Al-Ahli Club
- Full name: Al-Ahli Sports Club of Manama
- Nickname: Al Nusoor (The Eagles)
- Founded: 1936; 90 years ago
- Ground: Al Ahli Stadium Manama
- Capacity: 10,000
- Chairman: Khalid Kanoo
- Manager: Ángel López
- League: Premier League
- 2025–26: Premier League, 7th of 12
| Home colours | Away colours |

= Al Ahli Club (Manama) =

Association football club

Al-Ahli Club of Manama (النادي الأهلي البحريني) is a Bahraini professional football club based in Manama.

==History==
Al Ahli (formerly known as Al Nusoor), along with Muharraq Club, is considered to be the pillar of sports in Bahrain. Another club known as Al Tursana (which reached the Bahraini King's Cup in 1969) merged with Al Nusoor to form Al-Ahli Club.
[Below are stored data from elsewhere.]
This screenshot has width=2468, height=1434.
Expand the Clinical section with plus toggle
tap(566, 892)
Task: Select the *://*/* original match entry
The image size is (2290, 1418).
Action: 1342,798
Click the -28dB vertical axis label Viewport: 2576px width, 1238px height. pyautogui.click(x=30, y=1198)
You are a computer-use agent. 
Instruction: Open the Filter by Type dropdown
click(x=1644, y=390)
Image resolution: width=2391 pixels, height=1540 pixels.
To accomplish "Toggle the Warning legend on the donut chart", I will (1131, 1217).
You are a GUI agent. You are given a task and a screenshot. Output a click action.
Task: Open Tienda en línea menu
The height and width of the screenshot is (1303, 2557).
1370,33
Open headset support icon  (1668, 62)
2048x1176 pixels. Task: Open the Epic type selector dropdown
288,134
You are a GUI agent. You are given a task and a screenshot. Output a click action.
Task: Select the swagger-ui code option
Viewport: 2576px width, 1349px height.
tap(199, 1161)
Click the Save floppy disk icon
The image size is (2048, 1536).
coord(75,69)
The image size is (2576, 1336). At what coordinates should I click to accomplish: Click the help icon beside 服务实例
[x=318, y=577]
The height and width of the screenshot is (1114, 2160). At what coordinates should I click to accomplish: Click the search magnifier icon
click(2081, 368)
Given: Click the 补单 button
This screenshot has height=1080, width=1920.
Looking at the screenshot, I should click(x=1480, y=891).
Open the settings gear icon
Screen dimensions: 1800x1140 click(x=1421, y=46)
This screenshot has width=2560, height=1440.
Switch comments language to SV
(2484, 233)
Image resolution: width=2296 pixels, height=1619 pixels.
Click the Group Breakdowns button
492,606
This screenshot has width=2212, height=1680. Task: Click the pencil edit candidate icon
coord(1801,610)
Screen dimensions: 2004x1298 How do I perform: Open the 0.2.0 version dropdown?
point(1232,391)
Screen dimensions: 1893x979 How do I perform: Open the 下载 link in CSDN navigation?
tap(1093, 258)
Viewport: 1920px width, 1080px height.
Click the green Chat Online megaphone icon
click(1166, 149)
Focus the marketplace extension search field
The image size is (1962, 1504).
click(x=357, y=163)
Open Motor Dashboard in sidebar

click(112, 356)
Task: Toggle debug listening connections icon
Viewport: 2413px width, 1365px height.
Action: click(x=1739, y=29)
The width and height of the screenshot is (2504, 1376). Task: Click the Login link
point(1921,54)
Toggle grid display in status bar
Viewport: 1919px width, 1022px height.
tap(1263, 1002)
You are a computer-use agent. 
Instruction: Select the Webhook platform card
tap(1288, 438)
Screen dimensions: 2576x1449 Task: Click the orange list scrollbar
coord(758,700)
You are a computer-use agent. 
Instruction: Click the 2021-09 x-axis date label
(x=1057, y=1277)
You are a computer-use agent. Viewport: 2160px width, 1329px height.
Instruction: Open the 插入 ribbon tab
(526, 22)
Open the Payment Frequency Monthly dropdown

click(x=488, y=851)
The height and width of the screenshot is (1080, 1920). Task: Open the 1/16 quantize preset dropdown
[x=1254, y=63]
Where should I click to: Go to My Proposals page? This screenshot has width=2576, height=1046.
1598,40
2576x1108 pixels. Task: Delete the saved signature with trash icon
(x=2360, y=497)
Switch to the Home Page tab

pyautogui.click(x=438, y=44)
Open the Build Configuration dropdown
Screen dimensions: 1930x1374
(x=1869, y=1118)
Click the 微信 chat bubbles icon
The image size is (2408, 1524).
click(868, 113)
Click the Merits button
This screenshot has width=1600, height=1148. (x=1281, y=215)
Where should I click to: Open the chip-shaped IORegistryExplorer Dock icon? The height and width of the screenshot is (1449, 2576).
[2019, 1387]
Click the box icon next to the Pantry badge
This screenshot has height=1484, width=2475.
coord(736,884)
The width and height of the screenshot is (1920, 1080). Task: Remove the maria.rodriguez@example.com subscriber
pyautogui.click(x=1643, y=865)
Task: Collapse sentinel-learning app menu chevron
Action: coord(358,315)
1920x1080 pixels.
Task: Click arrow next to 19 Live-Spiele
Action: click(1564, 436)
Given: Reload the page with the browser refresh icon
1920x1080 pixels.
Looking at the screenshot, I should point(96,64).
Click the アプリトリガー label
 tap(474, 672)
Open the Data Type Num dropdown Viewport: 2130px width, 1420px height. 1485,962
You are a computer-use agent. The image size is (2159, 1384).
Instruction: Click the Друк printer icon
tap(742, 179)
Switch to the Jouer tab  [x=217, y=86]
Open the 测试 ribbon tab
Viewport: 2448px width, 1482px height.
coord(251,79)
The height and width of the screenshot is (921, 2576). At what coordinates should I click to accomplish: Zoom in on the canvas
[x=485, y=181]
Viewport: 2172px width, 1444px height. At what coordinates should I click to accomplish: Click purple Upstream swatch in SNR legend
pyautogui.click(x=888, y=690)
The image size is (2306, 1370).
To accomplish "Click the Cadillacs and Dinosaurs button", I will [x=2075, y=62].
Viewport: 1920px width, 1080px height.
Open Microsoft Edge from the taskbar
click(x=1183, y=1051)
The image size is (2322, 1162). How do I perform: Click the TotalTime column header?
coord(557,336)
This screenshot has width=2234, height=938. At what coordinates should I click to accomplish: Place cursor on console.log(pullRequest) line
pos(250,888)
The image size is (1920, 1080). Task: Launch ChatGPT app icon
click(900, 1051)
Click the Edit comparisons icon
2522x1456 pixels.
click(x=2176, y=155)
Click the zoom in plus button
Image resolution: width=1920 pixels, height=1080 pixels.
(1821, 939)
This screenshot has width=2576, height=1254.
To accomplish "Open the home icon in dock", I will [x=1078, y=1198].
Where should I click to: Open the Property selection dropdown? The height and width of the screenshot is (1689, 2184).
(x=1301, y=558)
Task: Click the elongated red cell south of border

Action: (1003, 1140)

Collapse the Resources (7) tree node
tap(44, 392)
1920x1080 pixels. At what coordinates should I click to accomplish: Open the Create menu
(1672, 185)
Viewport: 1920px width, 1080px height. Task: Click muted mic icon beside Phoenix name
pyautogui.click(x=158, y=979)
The matches between Al Ahli and Muharraq are known to draw the largest fan attendance in the Bahraini league and is considered to be the Bahrain derby. Today they still are known to have the best youth products on their side, and focus primarily on the youth players to challenge for the league title. Amongst the players that Al Ahli has produced are A'ala Hubail (the Asian Cup 2004 top scorer) and Mohammed Hubail.

==Achievements==
- Bahraini Premier League: 5
 1969, 1972, 1977, 1996, 2010.

- Bahraini Second Division League: 2
 2015, 2019

- Bahraini King's Cup: 9
 1960, 1968, 1977, 1982, 1987, 1991, 2001, 2003, 2024.

- Bahraini FA Cup: 2
 2007, 2016.

- Bahraini Super Cup: 1
 2003.

==Former players==
- Hassan Zuleikh
- Mehmed Alispahić
- Olivier Boumelaha
- Mohammad Abdel-Haleem
- Jeremias Carlos David
- Manouchehr Ahmadov
- COD Lelo Mbele

==Basketball team==
The Al-Ahli Manama basketball team plays in the Bahraini Premier League. They have won championships in 2003, 2007, 2009, 2010, 2016, 2020 and 2021.